• **What the task requires**
Locate every line in the listing below that contains the string "pyautogui", and copy each of those lines. Case counts when matching.

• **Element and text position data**
----
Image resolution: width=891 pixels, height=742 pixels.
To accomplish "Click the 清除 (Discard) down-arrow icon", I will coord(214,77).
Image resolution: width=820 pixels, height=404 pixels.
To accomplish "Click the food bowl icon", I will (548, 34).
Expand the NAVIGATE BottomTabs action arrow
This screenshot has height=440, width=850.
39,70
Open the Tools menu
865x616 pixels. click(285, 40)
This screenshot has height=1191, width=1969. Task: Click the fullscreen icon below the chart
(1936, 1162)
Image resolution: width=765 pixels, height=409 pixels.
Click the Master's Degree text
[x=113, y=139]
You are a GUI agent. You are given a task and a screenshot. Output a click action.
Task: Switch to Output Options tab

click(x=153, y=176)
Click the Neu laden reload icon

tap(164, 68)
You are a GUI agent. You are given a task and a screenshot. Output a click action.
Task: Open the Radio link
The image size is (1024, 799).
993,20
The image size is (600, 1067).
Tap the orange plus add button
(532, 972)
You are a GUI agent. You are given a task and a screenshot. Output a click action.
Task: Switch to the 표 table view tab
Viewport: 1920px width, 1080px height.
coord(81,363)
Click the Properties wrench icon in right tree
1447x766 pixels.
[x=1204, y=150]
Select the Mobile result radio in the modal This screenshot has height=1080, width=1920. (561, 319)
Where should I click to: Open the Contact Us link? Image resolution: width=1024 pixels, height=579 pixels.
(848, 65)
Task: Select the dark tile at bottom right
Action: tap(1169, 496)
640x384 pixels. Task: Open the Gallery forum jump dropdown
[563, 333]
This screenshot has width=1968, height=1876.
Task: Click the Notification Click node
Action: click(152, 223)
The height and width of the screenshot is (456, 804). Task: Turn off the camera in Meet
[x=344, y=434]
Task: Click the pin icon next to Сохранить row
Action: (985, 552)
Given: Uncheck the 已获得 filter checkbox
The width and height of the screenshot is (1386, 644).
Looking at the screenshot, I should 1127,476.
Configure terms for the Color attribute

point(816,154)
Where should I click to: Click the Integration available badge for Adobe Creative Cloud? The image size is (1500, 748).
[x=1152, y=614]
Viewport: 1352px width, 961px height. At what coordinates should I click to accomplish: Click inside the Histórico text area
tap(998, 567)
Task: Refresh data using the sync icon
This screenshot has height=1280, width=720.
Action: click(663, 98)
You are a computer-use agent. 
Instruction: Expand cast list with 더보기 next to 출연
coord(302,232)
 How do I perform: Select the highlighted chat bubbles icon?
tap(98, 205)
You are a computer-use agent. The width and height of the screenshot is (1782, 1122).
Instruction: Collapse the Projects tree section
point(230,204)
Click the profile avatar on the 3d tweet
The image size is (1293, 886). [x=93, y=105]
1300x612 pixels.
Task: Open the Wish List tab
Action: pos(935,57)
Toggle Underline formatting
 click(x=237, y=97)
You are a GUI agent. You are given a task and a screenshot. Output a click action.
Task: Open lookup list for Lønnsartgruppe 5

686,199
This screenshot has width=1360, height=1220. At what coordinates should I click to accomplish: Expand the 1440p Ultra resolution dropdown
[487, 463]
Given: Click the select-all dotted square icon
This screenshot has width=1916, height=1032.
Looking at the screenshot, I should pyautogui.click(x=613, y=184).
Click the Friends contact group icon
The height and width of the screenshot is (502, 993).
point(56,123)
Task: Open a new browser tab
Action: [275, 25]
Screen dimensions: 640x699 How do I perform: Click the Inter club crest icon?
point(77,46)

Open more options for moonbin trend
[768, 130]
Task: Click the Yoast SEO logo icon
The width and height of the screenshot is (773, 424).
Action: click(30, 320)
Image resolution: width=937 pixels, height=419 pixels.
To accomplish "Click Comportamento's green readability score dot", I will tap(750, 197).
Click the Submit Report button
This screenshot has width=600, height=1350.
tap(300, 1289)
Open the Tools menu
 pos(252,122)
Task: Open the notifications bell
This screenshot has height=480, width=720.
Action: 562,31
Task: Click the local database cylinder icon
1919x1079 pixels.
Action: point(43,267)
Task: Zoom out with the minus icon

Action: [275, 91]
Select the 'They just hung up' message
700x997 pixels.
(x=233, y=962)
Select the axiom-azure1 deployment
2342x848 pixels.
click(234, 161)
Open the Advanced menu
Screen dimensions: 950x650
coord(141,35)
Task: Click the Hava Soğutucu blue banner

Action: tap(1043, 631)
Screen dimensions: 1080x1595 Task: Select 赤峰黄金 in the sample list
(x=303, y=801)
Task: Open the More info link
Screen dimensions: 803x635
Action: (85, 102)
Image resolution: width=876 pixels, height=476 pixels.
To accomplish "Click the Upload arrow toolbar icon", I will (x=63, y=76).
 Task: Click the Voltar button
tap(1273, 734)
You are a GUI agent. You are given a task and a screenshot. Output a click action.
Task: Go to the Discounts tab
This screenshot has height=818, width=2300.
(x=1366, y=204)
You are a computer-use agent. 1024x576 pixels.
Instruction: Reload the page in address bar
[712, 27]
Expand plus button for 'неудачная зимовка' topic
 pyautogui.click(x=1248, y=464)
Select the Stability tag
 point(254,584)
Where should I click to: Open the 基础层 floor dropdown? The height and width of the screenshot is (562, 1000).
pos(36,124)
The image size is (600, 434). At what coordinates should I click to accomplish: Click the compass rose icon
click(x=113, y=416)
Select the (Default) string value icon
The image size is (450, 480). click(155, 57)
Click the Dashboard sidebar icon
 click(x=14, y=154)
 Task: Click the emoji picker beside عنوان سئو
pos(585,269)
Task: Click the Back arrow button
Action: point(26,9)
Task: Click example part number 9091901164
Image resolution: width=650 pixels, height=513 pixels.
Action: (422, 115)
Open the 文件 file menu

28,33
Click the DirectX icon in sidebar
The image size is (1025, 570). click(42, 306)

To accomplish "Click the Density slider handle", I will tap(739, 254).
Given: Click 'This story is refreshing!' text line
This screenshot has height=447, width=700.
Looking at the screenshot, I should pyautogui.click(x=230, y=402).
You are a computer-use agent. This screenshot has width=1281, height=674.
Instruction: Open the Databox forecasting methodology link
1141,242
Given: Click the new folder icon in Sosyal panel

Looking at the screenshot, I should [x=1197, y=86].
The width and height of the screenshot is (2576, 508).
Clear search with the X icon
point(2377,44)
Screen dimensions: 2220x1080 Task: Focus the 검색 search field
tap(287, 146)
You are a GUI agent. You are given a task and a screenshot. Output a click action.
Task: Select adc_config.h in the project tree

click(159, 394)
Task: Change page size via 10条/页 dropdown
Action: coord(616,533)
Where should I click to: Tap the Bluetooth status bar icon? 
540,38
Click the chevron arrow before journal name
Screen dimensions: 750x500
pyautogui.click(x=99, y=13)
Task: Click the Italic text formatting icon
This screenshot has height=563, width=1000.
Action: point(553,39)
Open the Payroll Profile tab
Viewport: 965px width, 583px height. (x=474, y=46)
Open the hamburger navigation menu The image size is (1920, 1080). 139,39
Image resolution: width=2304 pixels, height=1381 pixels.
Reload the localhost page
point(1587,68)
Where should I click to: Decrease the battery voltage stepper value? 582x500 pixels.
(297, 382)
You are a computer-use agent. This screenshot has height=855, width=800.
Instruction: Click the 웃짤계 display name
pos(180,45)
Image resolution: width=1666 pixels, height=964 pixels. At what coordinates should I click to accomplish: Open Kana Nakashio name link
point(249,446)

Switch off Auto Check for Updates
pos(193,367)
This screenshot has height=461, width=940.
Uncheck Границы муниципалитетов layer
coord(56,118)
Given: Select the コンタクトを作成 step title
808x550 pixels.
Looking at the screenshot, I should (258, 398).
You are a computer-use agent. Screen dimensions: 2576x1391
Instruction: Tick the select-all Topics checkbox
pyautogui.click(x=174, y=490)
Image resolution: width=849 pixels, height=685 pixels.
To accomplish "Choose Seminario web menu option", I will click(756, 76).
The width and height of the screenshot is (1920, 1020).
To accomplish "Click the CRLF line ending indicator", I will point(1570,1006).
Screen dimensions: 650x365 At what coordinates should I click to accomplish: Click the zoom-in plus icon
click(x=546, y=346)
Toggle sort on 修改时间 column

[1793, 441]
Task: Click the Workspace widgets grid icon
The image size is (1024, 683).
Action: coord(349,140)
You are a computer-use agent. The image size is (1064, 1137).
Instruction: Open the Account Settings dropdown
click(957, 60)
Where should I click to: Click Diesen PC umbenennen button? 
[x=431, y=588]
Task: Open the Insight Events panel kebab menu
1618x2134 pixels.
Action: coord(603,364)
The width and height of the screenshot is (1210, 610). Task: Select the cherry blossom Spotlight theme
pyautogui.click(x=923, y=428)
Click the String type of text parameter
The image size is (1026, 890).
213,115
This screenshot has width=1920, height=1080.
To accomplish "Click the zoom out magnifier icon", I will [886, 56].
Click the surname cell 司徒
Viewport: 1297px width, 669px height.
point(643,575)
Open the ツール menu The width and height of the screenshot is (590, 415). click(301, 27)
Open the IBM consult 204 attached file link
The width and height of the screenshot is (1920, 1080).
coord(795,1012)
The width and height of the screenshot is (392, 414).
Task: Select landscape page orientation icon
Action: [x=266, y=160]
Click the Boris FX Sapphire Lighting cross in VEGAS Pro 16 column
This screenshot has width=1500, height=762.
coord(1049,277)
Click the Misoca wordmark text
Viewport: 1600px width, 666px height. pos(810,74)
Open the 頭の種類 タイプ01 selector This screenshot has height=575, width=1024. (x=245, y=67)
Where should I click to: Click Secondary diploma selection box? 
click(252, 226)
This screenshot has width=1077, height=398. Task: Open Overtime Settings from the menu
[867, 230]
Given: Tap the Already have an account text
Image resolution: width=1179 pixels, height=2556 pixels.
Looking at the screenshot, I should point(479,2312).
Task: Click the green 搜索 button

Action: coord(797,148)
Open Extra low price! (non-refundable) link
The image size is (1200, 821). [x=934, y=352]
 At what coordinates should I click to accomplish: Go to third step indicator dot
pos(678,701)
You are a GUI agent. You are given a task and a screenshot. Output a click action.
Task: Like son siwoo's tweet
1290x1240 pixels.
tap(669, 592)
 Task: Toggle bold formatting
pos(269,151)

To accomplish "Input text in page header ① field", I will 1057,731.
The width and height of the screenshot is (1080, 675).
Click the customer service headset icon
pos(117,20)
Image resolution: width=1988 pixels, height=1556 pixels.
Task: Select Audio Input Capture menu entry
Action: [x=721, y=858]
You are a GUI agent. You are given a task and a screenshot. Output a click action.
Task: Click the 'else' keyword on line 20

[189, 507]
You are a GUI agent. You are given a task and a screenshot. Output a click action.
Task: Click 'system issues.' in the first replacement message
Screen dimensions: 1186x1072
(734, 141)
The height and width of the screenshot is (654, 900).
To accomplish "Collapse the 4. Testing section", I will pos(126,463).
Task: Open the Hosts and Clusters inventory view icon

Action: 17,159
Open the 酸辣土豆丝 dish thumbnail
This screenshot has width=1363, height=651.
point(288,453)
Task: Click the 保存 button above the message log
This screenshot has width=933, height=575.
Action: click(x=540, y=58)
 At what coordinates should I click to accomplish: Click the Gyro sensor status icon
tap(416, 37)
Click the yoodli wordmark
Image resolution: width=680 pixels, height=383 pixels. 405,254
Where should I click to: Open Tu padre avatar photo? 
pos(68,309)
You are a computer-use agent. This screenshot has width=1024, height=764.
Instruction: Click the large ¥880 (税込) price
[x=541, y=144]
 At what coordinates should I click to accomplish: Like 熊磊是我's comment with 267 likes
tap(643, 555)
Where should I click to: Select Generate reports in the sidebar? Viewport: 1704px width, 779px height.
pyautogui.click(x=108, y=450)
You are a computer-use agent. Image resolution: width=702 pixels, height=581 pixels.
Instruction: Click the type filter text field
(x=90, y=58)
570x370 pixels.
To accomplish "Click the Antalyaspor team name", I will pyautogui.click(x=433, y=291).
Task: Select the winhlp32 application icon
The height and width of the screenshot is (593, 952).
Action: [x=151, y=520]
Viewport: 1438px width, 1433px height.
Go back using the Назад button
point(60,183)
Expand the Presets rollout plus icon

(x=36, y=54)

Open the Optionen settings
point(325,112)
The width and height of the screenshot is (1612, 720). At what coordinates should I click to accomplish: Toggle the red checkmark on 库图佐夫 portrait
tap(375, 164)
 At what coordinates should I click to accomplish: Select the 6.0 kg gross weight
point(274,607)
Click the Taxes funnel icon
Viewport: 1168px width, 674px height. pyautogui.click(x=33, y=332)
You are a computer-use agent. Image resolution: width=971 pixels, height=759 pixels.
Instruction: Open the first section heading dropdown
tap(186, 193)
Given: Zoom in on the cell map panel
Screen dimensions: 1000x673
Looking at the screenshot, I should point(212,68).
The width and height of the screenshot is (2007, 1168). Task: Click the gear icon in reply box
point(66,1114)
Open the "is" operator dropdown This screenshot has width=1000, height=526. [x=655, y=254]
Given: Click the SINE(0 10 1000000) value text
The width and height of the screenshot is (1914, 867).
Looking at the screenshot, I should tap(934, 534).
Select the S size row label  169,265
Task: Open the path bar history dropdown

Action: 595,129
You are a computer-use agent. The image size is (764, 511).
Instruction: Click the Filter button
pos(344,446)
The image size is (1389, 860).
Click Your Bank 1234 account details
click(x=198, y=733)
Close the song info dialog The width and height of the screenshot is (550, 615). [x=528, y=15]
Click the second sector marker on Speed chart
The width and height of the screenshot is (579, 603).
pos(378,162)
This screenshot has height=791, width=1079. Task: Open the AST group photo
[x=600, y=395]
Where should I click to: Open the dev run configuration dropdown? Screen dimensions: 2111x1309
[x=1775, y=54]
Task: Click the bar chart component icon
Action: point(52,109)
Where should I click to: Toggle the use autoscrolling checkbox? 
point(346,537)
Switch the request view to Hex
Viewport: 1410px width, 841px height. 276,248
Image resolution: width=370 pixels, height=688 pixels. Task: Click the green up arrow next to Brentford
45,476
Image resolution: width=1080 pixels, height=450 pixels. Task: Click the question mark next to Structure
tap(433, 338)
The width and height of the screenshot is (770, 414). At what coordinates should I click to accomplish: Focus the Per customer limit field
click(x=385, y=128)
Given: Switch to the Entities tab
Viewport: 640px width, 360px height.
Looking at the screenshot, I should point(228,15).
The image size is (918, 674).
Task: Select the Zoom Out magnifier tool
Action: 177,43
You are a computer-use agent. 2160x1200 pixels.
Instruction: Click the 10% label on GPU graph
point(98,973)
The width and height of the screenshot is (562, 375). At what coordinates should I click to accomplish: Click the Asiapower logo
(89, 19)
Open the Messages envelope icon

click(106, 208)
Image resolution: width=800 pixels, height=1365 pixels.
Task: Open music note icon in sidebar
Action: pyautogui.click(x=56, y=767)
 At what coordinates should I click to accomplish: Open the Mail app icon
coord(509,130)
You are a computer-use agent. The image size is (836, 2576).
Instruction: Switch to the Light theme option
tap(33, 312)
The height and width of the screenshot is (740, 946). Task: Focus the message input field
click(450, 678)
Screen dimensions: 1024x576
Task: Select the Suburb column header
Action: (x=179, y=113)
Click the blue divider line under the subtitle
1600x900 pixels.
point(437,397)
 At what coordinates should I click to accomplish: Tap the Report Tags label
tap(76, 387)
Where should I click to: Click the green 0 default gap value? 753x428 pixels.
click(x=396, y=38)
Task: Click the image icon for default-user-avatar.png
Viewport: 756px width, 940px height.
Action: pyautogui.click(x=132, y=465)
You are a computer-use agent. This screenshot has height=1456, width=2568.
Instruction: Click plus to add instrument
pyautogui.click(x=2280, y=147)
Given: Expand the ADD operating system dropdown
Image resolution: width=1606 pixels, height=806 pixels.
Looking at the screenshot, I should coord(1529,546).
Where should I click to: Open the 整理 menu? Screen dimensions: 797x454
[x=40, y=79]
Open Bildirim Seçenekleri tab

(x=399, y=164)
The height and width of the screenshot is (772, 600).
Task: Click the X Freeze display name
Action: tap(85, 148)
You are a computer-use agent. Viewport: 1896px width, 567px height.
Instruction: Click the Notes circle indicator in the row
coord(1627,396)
----
• **Solution to this exercise**
Looking at the screenshot, I should pyautogui.click(x=613, y=184).
 pyautogui.click(x=1248, y=464)
Looking at the screenshot, I should pyautogui.click(x=230, y=402).
pyautogui.click(x=99, y=13)
pyautogui.click(x=174, y=490)
pyautogui.click(x=923, y=428)
pyautogui.click(x=108, y=450)
To accomplish "Click the Antalyaspor team name", I will pyautogui.click(x=433, y=291).
Viewport: 1168px width, 674px height. pyautogui.click(x=33, y=332)
Action: pyautogui.click(x=56, y=767)
Action: pyautogui.click(x=132, y=465)
pyautogui.click(x=2280, y=147)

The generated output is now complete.